Functional Enrichment Analysis

The patients with IPF were classified as the high- and low-risk group base on the median risk score in the training and test cohort, and the risk-related DEGs between the two risk groups were screened out as much as possible with FDR <0.05 and |log2FC| > 0.3 in the two cohorts by using the “limma” package. Then, Gene Ontology (GO) as well as Kyoto Encyclopedia of Genes and Genomes (KEGG) analysis were performed by the “clusterProfiler” package to explore the biological functions and signaling pathways affected by the risk-related DEGs with the criteria of FDR <0.05 and p < 0.05 (35).

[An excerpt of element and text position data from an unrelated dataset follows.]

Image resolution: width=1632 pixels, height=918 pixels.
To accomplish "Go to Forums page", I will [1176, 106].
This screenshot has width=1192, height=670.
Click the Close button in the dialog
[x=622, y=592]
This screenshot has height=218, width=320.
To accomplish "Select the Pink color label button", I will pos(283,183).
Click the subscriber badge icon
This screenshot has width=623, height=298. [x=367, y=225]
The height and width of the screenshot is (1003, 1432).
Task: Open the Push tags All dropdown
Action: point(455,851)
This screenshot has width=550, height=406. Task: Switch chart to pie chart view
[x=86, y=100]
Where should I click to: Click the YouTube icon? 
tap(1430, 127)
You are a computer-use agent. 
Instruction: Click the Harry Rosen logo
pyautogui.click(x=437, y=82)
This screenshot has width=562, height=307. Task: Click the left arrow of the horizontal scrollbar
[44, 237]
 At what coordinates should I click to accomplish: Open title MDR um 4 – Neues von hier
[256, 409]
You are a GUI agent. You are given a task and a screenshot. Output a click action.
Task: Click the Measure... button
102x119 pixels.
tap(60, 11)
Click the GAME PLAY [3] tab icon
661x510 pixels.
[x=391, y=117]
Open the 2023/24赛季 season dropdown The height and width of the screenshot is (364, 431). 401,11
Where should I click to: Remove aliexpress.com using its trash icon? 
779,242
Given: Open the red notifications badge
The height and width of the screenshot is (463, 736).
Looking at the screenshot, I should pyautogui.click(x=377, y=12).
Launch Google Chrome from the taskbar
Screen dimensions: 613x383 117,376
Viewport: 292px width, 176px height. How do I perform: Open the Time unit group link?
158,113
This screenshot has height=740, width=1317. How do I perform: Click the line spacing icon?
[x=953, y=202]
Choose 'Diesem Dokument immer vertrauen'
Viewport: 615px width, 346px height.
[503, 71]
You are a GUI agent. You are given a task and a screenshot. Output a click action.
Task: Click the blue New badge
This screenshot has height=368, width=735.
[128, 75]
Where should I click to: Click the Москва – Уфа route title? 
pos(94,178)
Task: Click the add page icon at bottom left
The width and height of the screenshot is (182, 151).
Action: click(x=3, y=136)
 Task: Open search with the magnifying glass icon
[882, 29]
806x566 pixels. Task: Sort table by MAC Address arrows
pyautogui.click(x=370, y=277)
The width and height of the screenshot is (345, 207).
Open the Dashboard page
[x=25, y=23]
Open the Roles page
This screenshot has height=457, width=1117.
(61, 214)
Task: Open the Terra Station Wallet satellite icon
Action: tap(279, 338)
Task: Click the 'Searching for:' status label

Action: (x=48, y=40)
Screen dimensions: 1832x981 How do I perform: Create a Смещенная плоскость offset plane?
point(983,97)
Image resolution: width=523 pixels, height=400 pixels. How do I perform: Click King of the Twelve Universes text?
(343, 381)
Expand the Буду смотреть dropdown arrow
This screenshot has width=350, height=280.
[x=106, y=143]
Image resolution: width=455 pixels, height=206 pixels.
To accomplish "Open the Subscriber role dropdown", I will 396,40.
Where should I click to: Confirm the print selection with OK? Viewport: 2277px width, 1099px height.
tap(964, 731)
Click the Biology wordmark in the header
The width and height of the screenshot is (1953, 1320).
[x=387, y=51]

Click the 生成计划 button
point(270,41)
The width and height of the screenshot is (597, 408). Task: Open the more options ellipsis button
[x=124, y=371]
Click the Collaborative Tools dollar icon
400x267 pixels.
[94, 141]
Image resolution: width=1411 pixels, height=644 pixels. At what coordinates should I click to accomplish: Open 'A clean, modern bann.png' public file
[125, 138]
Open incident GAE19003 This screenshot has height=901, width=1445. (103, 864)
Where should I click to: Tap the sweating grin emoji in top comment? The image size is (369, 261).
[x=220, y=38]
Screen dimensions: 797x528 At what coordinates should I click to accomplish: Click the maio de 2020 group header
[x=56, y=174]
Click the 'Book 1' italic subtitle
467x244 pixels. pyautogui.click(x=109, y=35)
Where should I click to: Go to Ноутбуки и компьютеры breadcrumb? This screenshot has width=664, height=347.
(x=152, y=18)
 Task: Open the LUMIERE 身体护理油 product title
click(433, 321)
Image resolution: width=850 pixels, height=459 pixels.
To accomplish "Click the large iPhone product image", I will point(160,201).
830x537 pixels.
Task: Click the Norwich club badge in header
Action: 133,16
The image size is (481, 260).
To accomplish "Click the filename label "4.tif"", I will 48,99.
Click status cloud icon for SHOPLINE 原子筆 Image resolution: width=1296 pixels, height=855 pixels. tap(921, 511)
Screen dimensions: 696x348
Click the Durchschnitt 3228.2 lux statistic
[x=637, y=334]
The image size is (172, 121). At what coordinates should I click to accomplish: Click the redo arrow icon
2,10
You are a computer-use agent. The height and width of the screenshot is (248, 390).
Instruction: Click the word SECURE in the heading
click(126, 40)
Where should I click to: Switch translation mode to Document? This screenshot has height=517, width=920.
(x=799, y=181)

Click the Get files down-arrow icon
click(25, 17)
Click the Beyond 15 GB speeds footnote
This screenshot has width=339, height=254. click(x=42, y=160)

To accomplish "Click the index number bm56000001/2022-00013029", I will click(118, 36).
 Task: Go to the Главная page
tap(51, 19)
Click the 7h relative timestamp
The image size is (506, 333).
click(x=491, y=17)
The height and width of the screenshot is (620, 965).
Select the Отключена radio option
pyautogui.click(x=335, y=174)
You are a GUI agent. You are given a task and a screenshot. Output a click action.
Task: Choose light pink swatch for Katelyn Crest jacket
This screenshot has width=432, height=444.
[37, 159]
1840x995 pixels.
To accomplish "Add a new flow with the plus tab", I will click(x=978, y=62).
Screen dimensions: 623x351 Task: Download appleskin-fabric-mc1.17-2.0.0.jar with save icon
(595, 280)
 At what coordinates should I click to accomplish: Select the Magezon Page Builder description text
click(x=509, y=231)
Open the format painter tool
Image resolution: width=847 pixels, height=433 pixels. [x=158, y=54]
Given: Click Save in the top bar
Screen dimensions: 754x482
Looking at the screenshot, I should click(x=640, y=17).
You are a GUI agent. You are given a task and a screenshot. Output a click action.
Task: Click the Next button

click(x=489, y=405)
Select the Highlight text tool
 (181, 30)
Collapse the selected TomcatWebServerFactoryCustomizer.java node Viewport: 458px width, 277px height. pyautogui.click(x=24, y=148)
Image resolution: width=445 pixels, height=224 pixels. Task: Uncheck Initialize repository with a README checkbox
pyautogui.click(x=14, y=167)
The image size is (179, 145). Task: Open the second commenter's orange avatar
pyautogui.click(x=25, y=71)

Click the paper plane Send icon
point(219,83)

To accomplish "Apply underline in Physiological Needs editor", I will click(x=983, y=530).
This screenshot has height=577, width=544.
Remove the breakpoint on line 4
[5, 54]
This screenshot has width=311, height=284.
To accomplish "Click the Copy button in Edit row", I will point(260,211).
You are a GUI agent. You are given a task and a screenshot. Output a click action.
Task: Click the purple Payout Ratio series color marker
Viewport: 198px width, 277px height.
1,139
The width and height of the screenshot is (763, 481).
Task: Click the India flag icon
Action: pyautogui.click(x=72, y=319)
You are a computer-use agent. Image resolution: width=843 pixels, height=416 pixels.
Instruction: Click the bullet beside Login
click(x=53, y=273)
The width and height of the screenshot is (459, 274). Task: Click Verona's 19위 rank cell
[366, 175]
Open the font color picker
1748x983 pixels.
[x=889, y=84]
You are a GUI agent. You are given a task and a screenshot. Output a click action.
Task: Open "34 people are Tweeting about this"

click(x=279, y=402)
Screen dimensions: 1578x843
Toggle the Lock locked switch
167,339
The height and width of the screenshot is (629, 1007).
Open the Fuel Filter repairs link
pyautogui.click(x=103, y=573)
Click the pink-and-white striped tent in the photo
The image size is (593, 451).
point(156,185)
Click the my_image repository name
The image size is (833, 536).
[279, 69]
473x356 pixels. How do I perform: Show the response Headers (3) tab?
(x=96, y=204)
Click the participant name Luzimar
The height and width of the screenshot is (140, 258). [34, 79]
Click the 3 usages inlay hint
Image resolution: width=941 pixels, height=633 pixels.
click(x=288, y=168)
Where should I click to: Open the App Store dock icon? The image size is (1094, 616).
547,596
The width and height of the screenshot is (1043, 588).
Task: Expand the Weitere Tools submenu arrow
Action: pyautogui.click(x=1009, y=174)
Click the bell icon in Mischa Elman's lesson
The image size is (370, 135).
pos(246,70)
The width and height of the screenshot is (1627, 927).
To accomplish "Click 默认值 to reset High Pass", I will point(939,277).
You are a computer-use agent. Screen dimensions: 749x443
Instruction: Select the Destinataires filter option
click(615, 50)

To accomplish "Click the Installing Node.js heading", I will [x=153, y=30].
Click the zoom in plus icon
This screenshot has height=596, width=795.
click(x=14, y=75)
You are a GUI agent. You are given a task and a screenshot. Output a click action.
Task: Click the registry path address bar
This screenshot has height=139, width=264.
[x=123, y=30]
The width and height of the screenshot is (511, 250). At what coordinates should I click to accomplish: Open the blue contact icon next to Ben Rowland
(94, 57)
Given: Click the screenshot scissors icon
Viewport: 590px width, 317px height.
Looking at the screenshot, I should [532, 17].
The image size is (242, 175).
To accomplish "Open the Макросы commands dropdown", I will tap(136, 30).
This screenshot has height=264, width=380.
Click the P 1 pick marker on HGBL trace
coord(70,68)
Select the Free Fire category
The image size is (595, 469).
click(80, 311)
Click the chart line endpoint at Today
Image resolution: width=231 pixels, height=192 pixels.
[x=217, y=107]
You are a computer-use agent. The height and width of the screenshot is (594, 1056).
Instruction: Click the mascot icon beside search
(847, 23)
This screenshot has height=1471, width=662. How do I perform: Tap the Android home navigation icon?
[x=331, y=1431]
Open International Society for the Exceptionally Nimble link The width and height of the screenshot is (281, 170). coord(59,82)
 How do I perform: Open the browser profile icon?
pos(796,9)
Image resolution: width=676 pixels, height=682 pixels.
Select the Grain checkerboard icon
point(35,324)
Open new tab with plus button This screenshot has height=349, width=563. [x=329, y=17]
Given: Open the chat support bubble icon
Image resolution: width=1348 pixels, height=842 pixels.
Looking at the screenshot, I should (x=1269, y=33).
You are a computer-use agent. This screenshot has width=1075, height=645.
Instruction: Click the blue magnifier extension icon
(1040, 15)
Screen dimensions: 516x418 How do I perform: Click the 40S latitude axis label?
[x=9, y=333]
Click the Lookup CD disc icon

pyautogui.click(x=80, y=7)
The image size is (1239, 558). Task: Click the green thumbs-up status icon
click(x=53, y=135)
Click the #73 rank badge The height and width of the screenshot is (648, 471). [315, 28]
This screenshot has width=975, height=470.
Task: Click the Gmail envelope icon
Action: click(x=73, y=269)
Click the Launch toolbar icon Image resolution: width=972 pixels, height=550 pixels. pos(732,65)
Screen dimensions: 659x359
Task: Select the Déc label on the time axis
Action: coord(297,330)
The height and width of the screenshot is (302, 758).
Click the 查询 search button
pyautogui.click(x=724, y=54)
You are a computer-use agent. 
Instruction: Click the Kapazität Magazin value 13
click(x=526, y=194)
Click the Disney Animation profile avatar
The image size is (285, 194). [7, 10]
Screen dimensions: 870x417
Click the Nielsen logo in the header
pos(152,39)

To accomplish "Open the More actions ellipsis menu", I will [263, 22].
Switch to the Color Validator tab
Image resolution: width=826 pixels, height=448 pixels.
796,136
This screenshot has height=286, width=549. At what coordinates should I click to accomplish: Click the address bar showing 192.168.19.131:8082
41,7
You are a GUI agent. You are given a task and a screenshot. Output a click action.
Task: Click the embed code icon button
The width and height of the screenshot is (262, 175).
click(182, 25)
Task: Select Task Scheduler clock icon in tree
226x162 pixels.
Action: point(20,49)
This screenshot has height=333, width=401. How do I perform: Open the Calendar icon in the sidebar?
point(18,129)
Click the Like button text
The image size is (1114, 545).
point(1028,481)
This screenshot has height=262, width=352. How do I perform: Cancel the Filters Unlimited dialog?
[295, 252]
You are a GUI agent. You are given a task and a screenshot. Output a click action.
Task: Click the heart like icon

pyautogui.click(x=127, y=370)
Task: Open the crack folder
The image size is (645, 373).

Expression of the Prognostic Model FRGs in the Lung Tissue of IPF

The datasets containing the mRNA expression profiles of IPF lung tissue were retrieved from the GEO database. Four datasets (GSE110147, GSE72073, GSE53845, and GSE24206) with a total of 28 healthy control and 84 patients with IPF were selected for analyzing and visualizing the expression of the prognostic model FRGs between the tissue of normal and IPF by using the “limma” and “beeswarm” package of R. The value of p < 0.05 was considered statistically significant.

Statistical Analysis

The Perl, R (4.0.1), and SPSS 18.0 were used for data processing and statistical analysis. The Wilcoxon and univariate Cox regression tests were utilized to evaluate the expression levels of FRGs in BALF between IPF and healthy controls and identified the genes associated with prognosis, respectively. A prognostic model was generated by the LASSO-penalized Cox regression analysis and further evaluated the predictive capacity of which by K–M survival and ROC curve analysis. The univariate and multivariate Cox regression analysis were utilized to identify independent predictors of OS. The probability p < 0.05 was considered significant.

Results

Identification of FRGs in IPF

A total of 176 patients with IPF and 20 healthy controls from the cohort of GSE70866 dataset were enrolled in this study, and 183 FRGs were explored from the FerrDb database and the literature report (Supplementary Table 1). The detailed information of the candidate patients is presented in Supplementary Table 2. Figure 1 illustrates the flow of our research. In the present study, we found that 79 FRGs (43.17%) were significantly differentially expressed in BALF between IPF and normal population (Figure 2A), and 45 (24.59%) FRGs were associated with OS of IPF (Figure 2B). In addition, 19 ferroptosis-related prognostic DEGs were identified using the Venn diagram (all P < 0.05, Figures 3A,B).

Figure 1.

Figure 1

Flow diagram of the present study.

Figure 2.

Figure 2

Identification of the FRGs in the patients with IPF from the Gene Expression Omnibus (GEO) database. (A) The expression of the 79 ferroptosis-related DEGs in IPF. (B) The 45 ferroptosis-related prognostic genes in IPF. p < 0.05 was considered significant. FRGs, ferroptosis-related genes; IPF, idiopathic pulmonary fibrosis; and DEGs, differentially expressed genes.

Figure 3.

Figure 3

Identification and expression of the overlapping genes between DEGs and prognostic genes in IPF. (A) Venn diagram of 19 overlapping genes. (B) Expression of the 19 overlapping genes in IPF. (C) The correlation network of the overlapping genes. IPF, idiopathic pulmonary fibrosis; DEGs, differentially expressed genes; PPI, protein–protein interaction.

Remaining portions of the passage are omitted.